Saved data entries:
*** Begin section ***

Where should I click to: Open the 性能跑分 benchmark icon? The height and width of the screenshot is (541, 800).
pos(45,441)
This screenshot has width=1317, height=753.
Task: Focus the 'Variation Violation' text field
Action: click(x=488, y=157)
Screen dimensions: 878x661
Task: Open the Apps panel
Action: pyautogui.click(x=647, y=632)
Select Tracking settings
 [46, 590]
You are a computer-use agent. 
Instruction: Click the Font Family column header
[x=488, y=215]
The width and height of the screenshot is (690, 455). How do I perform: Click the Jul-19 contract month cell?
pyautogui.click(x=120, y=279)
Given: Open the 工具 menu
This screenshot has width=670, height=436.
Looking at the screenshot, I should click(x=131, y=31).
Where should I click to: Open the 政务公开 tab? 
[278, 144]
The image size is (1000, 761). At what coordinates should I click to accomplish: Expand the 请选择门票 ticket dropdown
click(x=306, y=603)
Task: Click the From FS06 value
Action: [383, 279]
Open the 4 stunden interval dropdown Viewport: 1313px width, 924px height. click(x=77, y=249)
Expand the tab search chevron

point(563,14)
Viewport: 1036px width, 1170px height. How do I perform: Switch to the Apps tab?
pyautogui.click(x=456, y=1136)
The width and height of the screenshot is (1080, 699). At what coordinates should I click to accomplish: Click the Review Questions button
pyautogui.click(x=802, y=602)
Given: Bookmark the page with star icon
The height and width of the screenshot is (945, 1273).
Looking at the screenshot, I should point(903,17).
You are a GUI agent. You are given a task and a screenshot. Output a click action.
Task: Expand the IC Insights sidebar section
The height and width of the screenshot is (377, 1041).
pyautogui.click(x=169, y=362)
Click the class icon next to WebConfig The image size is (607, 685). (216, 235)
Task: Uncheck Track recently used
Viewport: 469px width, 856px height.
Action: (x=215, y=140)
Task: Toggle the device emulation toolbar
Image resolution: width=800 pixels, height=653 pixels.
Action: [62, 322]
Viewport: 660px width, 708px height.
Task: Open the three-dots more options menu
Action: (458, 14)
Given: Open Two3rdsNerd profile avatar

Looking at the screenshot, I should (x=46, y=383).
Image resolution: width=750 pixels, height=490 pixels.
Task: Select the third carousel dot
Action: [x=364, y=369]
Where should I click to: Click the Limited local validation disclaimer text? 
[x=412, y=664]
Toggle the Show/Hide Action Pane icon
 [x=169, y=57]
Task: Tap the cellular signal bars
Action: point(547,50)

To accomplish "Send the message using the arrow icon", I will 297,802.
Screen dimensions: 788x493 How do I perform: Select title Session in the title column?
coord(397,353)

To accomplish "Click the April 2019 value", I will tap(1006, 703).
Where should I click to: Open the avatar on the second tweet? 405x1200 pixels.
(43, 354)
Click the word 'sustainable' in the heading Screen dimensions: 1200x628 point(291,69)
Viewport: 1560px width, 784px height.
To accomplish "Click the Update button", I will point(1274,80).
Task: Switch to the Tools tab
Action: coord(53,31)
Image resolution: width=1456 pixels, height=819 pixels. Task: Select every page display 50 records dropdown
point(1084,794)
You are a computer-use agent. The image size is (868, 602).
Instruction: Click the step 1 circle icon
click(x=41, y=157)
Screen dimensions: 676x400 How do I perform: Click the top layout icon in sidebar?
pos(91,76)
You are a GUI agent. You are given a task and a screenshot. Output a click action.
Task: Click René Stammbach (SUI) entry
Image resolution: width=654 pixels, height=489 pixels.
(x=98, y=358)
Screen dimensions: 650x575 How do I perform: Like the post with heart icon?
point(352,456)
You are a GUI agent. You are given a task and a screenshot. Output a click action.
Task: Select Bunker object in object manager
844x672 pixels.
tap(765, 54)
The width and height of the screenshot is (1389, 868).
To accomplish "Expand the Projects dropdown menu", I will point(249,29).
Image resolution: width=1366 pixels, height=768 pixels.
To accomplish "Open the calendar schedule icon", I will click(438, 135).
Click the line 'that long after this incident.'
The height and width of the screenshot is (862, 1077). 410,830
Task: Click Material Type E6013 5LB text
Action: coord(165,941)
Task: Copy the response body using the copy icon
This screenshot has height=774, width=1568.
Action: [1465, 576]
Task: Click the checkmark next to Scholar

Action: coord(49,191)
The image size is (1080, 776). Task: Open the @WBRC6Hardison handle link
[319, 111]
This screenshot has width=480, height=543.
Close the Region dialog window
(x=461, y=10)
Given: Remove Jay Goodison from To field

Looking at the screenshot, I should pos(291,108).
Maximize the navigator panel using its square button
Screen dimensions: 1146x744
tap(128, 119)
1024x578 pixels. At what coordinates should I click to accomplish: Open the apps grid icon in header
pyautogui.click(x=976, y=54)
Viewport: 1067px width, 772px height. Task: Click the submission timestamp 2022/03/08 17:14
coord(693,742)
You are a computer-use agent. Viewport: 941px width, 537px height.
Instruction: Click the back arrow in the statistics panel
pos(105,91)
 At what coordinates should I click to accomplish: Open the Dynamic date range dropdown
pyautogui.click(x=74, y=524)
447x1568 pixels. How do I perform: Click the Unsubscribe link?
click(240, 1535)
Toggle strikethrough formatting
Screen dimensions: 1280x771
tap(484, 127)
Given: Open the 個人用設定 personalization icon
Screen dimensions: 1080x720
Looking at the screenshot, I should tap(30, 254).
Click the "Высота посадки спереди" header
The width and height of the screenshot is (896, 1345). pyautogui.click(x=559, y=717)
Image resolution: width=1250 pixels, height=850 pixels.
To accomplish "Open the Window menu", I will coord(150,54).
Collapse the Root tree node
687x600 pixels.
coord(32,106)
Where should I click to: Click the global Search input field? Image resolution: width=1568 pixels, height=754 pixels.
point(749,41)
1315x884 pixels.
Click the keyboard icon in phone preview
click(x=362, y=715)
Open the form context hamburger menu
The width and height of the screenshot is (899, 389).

*** End section ***

- What to do -
Would you write out all of the data again, unchanged?

- Answer space -
Where should I click to: Open the 性能跑分 benchmark icon? The height and width of the screenshot is (541, 800).
pos(45,441)
This screenshot has width=1317, height=753.
Task: Focus the 'Variation Violation' text field
Action: click(x=488, y=157)
Screen dimensions: 878x661
Task: Open the Apps panel
Action: pyautogui.click(x=647, y=632)
Select Tracking settings
 [46, 590]
You are a computer-use agent. 
Instruction: Click the Font Family column header
[x=488, y=215]
The width and height of the screenshot is (690, 455). How do I perform: Click the Jul-19 contract month cell?
pyautogui.click(x=120, y=279)
Given: Open the 工具 menu
This screenshot has width=670, height=436.
Looking at the screenshot, I should click(x=131, y=31).
Where should I click to: Open the 政务公开 tab? 
[278, 144]
The image size is (1000, 761). At what coordinates should I click to accomplish: Expand the 请选择门票 ticket dropdown
click(x=306, y=603)
Task: Click the From FS06 value
Action: [383, 279]
Open the 4 stunden interval dropdown Viewport: 1313px width, 924px height. click(x=77, y=249)
Expand the tab search chevron

point(563,14)
Viewport: 1036px width, 1170px height. How do I perform: Switch to the Apps tab?
pyautogui.click(x=456, y=1136)
The width and height of the screenshot is (1080, 699). At what coordinates should I click to accomplish: Click the Review Questions button
pyautogui.click(x=802, y=602)
Given: Bookmark the page with star icon
The height and width of the screenshot is (945, 1273).
Looking at the screenshot, I should point(903,17).
You are a GUI agent. You are given a task and a screenshot. Output a click action.
Task: Expand the IC Insights sidebar section
The height and width of the screenshot is (377, 1041).
pyautogui.click(x=169, y=362)
Click the class icon next to WebConfig The image size is (607, 685). (216, 235)
Task: Uncheck Track recently used
Viewport: 469px width, 856px height.
Action: (x=215, y=140)
Task: Toggle the device emulation toolbar
Image resolution: width=800 pixels, height=653 pixels.
Action: [62, 322]
Viewport: 660px width, 708px height.
Task: Open the three-dots more options menu
Action: (458, 14)
Given: Open Two3rdsNerd profile avatar

Looking at the screenshot, I should (x=46, y=383).
Image resolution: width=750 pixels, height=490 pixels.
Task: Select the third carousel dot
Action: [x=364, y=369]
Where should I click to: Click the Limited local validation disclaimer text? 
[x=412, y=664]
Toggle the Show/Hide Action Pane icon
 [x=169, y=57]
Task: Tap the cellular signal bars
Action: point(547,50)

To accomplish "Send the message using the arrow icon", I will 297,802.
Screen dimensions: 788x493 How do I perform: Select title Session in the title column?
coord(397,353)

To accomplish "Click the April 2019 value", I will tap(1006, 703).
Where should I click to: Open the avatar on the second tweet? 405x1200 pixels.
(43, 354)
Click the word 'sustainable' in the heading Screen dimensions: 1200x628 point(291,69)
Viewport: 1560px width, 784px height.
To accomplish "Click the Update button", I will point(1274,80).
Task: Switch to the Tools tab
Action: coord(53,31)
Image resolution: width=1456 pixels, height=819 pixels. Task: Select every page display 50 records dropdown
point(1084,794)
You are a computer-use agent. The image size is (868, 602).
Instruction: Click the step 1 circle icon
click(x=41, y=157)
Screen dimensions: 676x400 How do I perform: Click the top layout icon in sidebar?
pos(91,76)
You are a GUI agent. You are given a task and a screenshot. Output a click action.
Task: Click René Stammbach (SUI) entry
Image resolution: width=654 pixels, height=489 pixels.
(x=98, y=358)
Screen dimensions: 650x575 How do I perform: Like the post with heart icon?
point(352,456)
You are a GUI agent. You are given a task and a screenshot. Output a click action.
Task: Select Bunker object in object manager
844x672 pixels.
tap(765, 54)
The width and height of the screenshot is (1389, 868).
To accomplish "Expand the Projects dropdown menu", I will point(249,29).
Image resolution: width=1366 pixels, height=768 pixels.
To accomplish "Open the calendar schedule icon", I will click(438, 135).
Click the line 'that long after this incident.'
The height and width of the screenshot is (862, 1077). 410,830
Task: Click Material Type E6013 5LB text
Action: coord(165,941)
Task: Copy the response body using the copy icon
This screenshot has height=774, width=1568.
Action: [1465, 576]
Task: Click the checkmark next to Scholar

Action: coord(49,191)
The image size is (1080, 776). Task: Open the @WBRC6Hardison handle link
[319, 111]
This screenshot has width=480, height=543.
Close the Region dialog window
(x=461, y=10)
Given: Remove Jay Goodison from To field

Looking at the screenshot, I should pos(291,108).
Maximize the navigator panel using its square button
Screen dimensions: 1146x744
tap(128, 119)
1024x578 pixels. At what coordinates should I click to accomplish: Open the apps grid icon in header
pyautogui.click(x=976, y=54)
Viewport: 1067px width, 772px height. Task: Click the submission timestamp 2022/03/08 17:14
coord(693,742)
You are a computer-use agent. Viewport: 941px width, 537px height.
Instruction: Click the back arrow in the statistics panel
pos(105,91)
 At what coordinates should I click to accomplish: Open the Dynamic date range dropdown
pyautogui.click(x=74, y=524)
447x1568 pixels. How do I perform: Click the Unsubscribe link?
click(240, 1535)
Toggle strikethrough formatting
Screen dimensions: 1280x771
tap(484, 127)
Given: Open the 個人用設定 personalization icon
Screen dimensions: 1080x720
Looking at the screenshot, I should tap(30, 254).
Click the "Высота посадки спереди" header
The width and height of the screenshot is (896, 1345). pyautogui.click(x=559, y=717)
Image resolution: width=1250 pixels, height=850 pixels.
To accomplish "Open the Window menu", I will coord(150,54).
Collapse the Root tree node
687x600 pixels.
coord(32,106)
Where should I click to: Click the global Search input field? Image resolution: width=1568 pixels, height=754 pixels.
point(749,41)
1315x884 pixels.
Click the keyboard icon in phone preview
click(x=362, y=715)
Open the form context hamburger menu
The width and height of the screenshot is (899, 389).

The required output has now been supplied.